- **Task description**
Make an exact copy of the lines below.

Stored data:
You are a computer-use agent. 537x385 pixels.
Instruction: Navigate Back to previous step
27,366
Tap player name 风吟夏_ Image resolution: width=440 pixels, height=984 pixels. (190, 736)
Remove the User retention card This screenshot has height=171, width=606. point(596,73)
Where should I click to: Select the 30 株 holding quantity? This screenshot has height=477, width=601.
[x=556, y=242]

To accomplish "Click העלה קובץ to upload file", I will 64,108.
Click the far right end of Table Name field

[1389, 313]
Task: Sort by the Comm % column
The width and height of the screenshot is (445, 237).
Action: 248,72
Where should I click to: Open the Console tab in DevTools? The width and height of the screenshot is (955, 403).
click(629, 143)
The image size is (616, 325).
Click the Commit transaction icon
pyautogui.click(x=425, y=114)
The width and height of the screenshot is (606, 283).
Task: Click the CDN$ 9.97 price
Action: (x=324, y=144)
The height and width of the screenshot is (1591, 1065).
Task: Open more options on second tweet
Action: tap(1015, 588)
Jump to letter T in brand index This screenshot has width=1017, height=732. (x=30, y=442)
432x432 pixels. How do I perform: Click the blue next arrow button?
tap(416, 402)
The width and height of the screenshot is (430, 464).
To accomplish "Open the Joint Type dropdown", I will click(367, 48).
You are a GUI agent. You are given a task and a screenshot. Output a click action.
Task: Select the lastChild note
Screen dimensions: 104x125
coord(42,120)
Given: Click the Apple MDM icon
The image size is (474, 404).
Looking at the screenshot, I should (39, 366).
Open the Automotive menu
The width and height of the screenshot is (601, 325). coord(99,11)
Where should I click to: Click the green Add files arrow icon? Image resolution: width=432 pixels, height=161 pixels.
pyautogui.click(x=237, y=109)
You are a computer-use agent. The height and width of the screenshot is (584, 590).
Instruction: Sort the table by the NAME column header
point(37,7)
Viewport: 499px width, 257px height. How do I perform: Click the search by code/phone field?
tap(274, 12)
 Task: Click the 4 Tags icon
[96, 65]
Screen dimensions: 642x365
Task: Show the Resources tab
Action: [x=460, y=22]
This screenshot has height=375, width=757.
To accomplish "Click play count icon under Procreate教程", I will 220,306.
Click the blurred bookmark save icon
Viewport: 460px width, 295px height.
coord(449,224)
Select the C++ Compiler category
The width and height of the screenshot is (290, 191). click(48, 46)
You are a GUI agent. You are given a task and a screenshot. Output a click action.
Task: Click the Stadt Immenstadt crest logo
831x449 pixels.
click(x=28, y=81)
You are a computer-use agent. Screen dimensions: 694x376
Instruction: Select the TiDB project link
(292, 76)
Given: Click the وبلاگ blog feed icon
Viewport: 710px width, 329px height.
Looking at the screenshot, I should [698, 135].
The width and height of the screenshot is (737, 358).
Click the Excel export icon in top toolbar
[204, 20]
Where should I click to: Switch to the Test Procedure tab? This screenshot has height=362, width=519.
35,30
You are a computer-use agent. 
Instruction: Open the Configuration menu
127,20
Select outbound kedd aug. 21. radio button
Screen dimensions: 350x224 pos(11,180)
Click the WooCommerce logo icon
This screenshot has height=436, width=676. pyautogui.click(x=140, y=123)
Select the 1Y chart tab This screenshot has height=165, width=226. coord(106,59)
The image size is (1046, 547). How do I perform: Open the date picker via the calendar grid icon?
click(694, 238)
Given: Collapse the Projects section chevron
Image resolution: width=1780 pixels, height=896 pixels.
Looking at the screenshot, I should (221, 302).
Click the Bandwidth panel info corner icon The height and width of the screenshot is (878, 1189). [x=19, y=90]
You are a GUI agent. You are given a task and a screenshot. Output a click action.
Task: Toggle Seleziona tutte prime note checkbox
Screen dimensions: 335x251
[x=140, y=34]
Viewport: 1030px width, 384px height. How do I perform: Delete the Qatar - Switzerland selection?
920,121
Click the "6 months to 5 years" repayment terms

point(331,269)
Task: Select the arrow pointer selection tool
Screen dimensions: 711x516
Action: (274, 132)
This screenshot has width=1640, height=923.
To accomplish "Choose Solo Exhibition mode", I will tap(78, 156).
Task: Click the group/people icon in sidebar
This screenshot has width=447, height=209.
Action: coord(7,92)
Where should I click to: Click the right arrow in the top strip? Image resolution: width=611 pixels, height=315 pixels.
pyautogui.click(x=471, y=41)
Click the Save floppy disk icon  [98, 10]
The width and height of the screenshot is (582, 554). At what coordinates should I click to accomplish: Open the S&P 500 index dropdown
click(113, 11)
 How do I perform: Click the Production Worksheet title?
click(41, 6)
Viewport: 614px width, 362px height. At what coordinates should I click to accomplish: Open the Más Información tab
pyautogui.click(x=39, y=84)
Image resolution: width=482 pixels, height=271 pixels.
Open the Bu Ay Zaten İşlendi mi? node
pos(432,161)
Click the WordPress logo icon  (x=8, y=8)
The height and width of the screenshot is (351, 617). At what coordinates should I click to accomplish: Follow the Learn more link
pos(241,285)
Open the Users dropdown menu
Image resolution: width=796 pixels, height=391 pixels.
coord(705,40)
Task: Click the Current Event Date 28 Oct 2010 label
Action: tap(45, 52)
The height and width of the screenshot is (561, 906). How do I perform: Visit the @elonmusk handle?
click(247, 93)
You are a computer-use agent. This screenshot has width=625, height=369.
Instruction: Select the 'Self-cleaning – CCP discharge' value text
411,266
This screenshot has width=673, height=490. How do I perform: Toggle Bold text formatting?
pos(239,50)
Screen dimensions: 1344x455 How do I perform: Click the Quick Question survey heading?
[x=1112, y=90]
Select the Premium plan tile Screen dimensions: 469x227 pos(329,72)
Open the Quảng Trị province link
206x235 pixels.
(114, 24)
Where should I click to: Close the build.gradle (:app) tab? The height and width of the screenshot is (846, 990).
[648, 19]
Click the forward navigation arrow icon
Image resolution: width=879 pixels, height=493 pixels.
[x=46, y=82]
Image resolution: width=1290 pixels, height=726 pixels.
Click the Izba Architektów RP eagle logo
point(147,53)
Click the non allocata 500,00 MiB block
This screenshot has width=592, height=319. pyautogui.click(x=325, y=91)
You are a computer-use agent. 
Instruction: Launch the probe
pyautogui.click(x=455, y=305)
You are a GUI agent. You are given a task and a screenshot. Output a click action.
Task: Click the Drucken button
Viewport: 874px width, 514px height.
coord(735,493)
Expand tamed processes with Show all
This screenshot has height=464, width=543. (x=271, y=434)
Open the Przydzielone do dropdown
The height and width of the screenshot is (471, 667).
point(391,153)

- **Answer space**
You are a computer-use agent. 537x385 pixels.
Instruction: Navigate Back to previous step
27,366
Tap player name 风吟夏_ Image resolution: width=440 pixels, height=984 pixels. (190, 736)
Remove the User retention card This screenshot has height=171, width=606. point(596,73)
Where should I click to: Select the 30 株 holding quantity? This screenshot has height=477, width=601.
[x=556, y=242]

To accomplish "Click העלה קובץ to upload file", I will 64,108.
Click the far right end of Table Name field

[1389, 313]
Task: Sort by the Comm % column
The width and height of the screenshot is (445, 237).
Action: 248,72
Where should I click to: Open the Console tab in DevTools? The width and height of the screenshot is (955, 403).
click(629, 143)
The image size is (616, 325).
Click the Commit transaction icon
pyautogui.click(x=425, y=114)
The width and height of the screenshot is (606, 283).
Task: Click the CDN$ 9.97 price
Action: (x=324, y=144)
The height and width of the screenshot is (1591, 1065).
Task: Open more options on second tweet
Action: tap(1015, 588)
Jump to letter T in brand index This screenshot has width=1017, height=732. (x=30, y=442)
432x432 pixels. How do I perform: Click the blue next arrow button?
tap(416, 402)
The width and height of the screenshot is (430, 464).
To accomplish "Open the Joint Type dropdown", I will click(367, 48).
You are a GUI agent. You are given a task and a screenshot. Output a click action.
Task: Select the lastChild note
Screen dimensions: 104x125
coord(42,120)
Given: Click the Apple MDM icon
The image size is (474, 404).
Looking at the screenshot, I should (39, 366).
Open the Automotive menu
The width and height of the screenshot is (601, 325). coord(99,11)
Where should I click to: Click the green Add files arrow icon? Image resolution: width=432 pixels, height=161 pixels.
pyautogui.click(x=237, y=109)
You are a computer-use agent. The height and width of the screenshot is (584, 590).
Instruction: Sort the table by the NAME column header
point(37,7)
Viewport: 499px width, 257px height. How do I perform: Click the search by code/phone field?
tap(274, 12)
 Task: Click the 4 Tags icon
[96, 65]
Screen dimensions: 642x365
Task: Show the Resources tab
Action: [x=460, y=22]
This screenshot has height=375, width=757.
To accomplish "Click play count icon under Procreate教程", I will 220,306.
Click the blurred bookmark save icon
Viewport: 460px width, 295px height.
coord(449,224)
Select the C++ Compiler category
The width and height of the screenshot is (290, 191). click(48, 46)
You are a GUI agent. You are given a task and a screenshot. Output a click action.
Task: Click the Stadt Immenstadt crest logo
831x449 pixels.
click(x=28, y=81)
You are a computer-use agent. Screen dimensions: 694x376
Instruction: Select the TiDB project link
(292, 76)
Given: Click the وبلاگ blog feed icon
Viewport: 710px width, 329px height.
Looking at the screenshot, I should [698, 135].
The width and height of the screenshot is (737, 358).
Click the Excel export icon in top toolbar
[204, 20]
Where should I click to: Switch to the Test Procedure tab? This screenshot has height=362, width=519.
35,30
You are a computer-use agent. 
Instruction: Open the Configuration menu
127,20
Select outbound kedd aug. 21. radio button
Screen dimensions: 350x224 pos(11,180)
Click the WooCommerce logo icon
This screenshot has height=436, width=676. pyautogui.click(x=140, y=123)
Select the 1Y chart tab This screenshot has height=165, width=226. coord(106,59)
The image size is (1046, 547). How do I perform: Open the date picker via the calendar grid icon?
click(694, 238)
Given: Collapse the Projects section chevron
Image resolution: width=1780 pixels, height=896 pixels.
Looking at the screenshot, I should (221, 302).
Click the Bandwidth panel info corner icon The height and width of the screenshot is (878, 1189). [x=19, y=90]
You are a GUI agent. You are given a task and a screenshot. Output a click action.
Task: Toggle Seleziona tutte prime note checkbox
Screen dimensions: 335x251
[x=140, y=34]
Viewport: 1030px width, 384px height. How do I perform: Delete the Qatar - Switzerland selection?
920,121
Click the "6 months to 5 years" repayment terms

point(331,269)
Task: Select the arrow pointer selection tool
Screen dimensions: 711x516
Action: (274, 132)
This screenshot has width=1640, height=923.
To accomplish "Choose Solo Exhibition mode", I will tap(78, 156).
Task: Click the group/people icon in sidebar
This screenshot has width=447, height=209.
Action: coord(7,92)
Where should I click to: Click the right arrow in the top strip? Image resolution: width=611 pixels, height=315 pixels.
pyautogui.click(x=471, y=41)
Click the Save floppy disk icon  [98, 10]
The width and height of the screenshot is (582, 554). At what coordinates should I click to accomplish: Open the S&P 500 index dropdown
click(113, 11)
 How do I perform: Click the Production Worksheet title?
click(41, 6)
Viewport: 614px width, 362px height. At what coordinates should I click to accomplish: Open the Más Información tab
pyautogui.click(x=39, y=84)
Image resolution: width=482 pixels, height=271 pixels.
Open the Bu Ay Zaten İşlendi mi? node
pos(432,161)
Click the WordPress logo icon  (x=8, y=8)
The height and width of the screenshot is (351, 617). At what coordinates should I click to accomplish: Follow the Learn more link
pos(241,285)
Open the Users dropdown menu
Image resolution: width=796 pixels, height=391 pixels.
coord(705,40)
Task: Click the Current Event Date 28 Oct 2010 label
Action: tap(45, 52)
The height and width of the screenshot is (561, 906). How do I perform: Visit the @elonmusk handle?
click(247, 93)
You are a computer-use agent. This screenshot has width=625, height=369.
Instruction: Select the 'Self-cleaning – CCP discharge' value text
411,266
This screenshot has width=673, height=490. How do I perform: Toggle Bold text formatting?
pos(239,50)
Screen dimensions: 1344x455 How do I perform: Click the Quick Question survey heading?
[x=1112, y=90]
Select the Premium plan tile Screen dimensions: 469x227 pos(329,72)
Open the Quảng Trị province link
206x235 pixels.
(114, 24)
Where should I click to: Close the build.gradle (:app) tab? The height and width of the screenshot is (846, 990).
[648, 19]
Click the forward navigation arrow icon
Image resolution: width=879 pixels, height=493 pixels.
[x=46, y=82]
Image resolution: width=1290 pixels, height=726 pixels.
Click the Izba Architektów RP eagle logo
point(147,53)
Click the non allocata 500,00 MiB block
This screenshot has width=592, height=319. pyautogui.click(x=325, y=91)
You are a computer-use agent. 
Instruction: Launch the probe
pyautogui.click(x=455, y=305)
You are a GUI agent. You are given a task and a screenshot. Output a click action.
Task: Click the Drucken button
Viewport: 874px width, 514px height.
coord(735,493)
Expand tamed processes with Show all
This screenshot has height=464, width=543. (x=271, y=434)
Open the Przydzielone do dropdown
The height and width of the screenshot is (471, 667).
point(391,153)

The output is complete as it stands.